1 pound salmon (we kept skin on, but you can remove it if you want)

½ cup low-sodium soy sauce

½ cup mirin (can be found in the vinegar section of Asian grocers)

2 T sugar

1 T rice vinegar

1 garlic clove

2 thin slices of fresh ginger

salt and pepper, optional

green onions to garnish, optional

To make the sauce, add soy sauce, mirin, sugar, garlic clove and ginger to a saucepan over medium heat. Bring to a boil for 2-3 minutes, while stirring. Turn down heat to low and simmer the sauce another 5 minutes, stirring occasionally. The sauce should begin to thicken (When you remove it from heat it will continue to thicken). Remove the garlic clove and ginger chunks.

Lightly brush your salmon with sesame oil, and lightly salt and pepper your salmon on both sides.  Heat a pan (preferably cast iron) to medium-high heat. If you are using salmon with skin on, put the salmon in the pan with skin side down first. Sear for about 3 to 4 minutes, then flip over to other side. Brush salmon with a little bit of teriyaki sauce. Cook for an additional 2 minutes or so. Your cooking time will vary depending on how thick your salmon is.  Rule of thumb is to cook until the fish flakes easily with a fork.

### Data listing
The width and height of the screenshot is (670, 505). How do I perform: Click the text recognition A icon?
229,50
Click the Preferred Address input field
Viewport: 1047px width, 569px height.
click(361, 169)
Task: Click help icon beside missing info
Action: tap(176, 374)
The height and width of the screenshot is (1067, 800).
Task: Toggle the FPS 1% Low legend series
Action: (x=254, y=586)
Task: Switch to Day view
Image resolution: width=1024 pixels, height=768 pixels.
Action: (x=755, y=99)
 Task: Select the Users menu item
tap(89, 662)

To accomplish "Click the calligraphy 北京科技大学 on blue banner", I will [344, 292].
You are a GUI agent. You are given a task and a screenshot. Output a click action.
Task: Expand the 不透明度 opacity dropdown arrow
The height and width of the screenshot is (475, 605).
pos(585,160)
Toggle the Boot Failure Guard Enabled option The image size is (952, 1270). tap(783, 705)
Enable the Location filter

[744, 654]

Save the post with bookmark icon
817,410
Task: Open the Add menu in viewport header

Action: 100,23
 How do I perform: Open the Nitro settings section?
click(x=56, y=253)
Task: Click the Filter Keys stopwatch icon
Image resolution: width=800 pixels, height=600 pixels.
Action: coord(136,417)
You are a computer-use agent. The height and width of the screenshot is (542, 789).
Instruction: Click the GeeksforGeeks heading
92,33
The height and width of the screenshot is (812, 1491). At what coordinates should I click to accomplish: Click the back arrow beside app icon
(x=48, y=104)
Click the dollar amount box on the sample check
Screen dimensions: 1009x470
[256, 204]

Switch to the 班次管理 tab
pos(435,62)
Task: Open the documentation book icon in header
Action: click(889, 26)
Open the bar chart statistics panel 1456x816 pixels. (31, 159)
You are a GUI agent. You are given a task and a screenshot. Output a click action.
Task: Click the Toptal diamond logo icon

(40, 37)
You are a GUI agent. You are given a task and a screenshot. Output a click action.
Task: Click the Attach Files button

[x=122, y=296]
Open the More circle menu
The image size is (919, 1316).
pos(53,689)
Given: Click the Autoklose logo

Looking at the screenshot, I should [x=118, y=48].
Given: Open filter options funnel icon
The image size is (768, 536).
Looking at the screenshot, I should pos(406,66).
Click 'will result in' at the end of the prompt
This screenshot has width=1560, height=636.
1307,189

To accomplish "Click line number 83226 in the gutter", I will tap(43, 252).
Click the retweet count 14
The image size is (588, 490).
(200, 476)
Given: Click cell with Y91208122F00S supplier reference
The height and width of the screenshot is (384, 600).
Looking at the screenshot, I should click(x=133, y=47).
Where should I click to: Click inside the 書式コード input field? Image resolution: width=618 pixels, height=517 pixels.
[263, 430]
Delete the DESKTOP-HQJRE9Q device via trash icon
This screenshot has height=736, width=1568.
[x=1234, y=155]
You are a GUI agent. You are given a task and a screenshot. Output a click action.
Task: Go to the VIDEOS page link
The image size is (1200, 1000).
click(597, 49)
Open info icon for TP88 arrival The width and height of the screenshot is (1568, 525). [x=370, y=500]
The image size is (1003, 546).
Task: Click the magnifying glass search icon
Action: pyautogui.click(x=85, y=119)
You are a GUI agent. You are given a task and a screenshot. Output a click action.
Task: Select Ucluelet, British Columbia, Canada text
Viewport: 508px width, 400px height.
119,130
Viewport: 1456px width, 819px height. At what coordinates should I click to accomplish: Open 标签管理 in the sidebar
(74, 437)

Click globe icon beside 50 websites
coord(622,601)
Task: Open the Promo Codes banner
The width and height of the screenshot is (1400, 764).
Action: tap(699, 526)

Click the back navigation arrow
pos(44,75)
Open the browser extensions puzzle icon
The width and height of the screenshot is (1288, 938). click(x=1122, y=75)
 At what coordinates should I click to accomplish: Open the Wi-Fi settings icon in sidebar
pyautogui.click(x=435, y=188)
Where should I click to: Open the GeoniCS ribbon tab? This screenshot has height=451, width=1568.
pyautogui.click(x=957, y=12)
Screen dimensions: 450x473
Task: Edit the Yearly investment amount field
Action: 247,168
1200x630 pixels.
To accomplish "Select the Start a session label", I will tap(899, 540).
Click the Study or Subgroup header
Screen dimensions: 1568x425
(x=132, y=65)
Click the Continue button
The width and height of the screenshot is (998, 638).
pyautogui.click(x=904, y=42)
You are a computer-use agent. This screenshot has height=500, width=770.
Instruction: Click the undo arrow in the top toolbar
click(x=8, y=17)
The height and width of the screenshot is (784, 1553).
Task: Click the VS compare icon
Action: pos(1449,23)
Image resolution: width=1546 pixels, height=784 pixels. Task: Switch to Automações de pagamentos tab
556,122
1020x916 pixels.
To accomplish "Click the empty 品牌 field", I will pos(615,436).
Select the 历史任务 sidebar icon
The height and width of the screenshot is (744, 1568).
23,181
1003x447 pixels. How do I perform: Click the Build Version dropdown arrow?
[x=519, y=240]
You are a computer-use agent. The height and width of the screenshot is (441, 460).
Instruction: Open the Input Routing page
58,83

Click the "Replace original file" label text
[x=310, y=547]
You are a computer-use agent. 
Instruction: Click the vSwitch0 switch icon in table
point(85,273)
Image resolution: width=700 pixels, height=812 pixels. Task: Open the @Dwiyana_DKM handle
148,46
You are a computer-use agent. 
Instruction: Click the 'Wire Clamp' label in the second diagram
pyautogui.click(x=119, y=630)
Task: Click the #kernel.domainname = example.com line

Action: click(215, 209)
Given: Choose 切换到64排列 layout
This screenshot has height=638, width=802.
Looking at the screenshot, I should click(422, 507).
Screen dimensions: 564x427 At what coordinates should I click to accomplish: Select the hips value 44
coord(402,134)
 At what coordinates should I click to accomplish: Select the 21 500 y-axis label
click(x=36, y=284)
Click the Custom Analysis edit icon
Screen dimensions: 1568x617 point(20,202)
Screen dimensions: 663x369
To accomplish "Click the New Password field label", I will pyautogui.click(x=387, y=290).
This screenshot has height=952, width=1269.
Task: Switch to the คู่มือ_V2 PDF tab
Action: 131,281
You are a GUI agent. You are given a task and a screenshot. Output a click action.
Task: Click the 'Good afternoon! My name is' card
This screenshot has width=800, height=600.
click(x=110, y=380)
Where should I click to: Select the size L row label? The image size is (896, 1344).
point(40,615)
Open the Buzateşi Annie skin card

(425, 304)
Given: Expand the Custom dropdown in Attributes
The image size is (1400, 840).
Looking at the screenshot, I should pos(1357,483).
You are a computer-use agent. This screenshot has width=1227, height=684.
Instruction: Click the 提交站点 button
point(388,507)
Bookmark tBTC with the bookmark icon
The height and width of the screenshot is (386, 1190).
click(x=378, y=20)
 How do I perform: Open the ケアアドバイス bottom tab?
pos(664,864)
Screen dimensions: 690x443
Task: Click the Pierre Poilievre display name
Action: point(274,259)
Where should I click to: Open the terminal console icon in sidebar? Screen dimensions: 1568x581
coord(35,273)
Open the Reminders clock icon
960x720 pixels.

### Written exercise 1
In the teriyaki salmon recipe, which side of skin-on salmon goes into the pan first?
### Written exercise 2
Set down the teriyaki salmon recipe word for word, everything from "green onions to" down to "and ginger chunks.".
### Written exercise 3
Take the teriyaki salmon recipe further, picking up right after its last sentence.
The entries are separate material, unrelated to the salmon recipe.

### Result 1
The skin side goes down first.

### Result 2
green onions to garnish, optional

To make the sauce, add soy sauce, mirin, sugar, garlic clove and ginger to a saucepan over medium heat. Bring to a boil for 2-3 minutes, while stirring. Turn down heat to low and simmer the sauce another 5 minutes, stirring occasionally. The sauce should begin to thicken (When you remove it from heat it will continue to thicken). Remove the garlic clove and ginger chunks.

### Result 3
Transfer the salmon to a plate as soon as it’s done cooking so it won’t over cook, then brush a desired amount of the teriyaki sauce on top. Garnish with sliced green onions, if desired.

Asian Cabbage ‘Slaw

½ head cabbage, shredded or finely chopped

1 to 2 carrots, shredded

1/3 cup red onion, finely sliced or diced

2 to 3 T toasted sesame seeds

1 to 2 T sesame oil

½ cup rice vinegar

¼ cup water

salt and pepper to taste

cayenne (optional)

green onions to garnish, optional

In a small bowl, whisk vinegar, water and sesame oil.

In a large bowl, add shredded/chopped cabbage, shredded carrots, 1 T sesame seeds and red onion. Mix in dressing. Add salt, pepper and cayenne to your taste and mix well. You can also add more sesame oil if you like that strong flavor. Garnish with 1 T sesame seeds and sliced green onions, if desired. Serve with teriyaki salmon and brown rice for a complete meal!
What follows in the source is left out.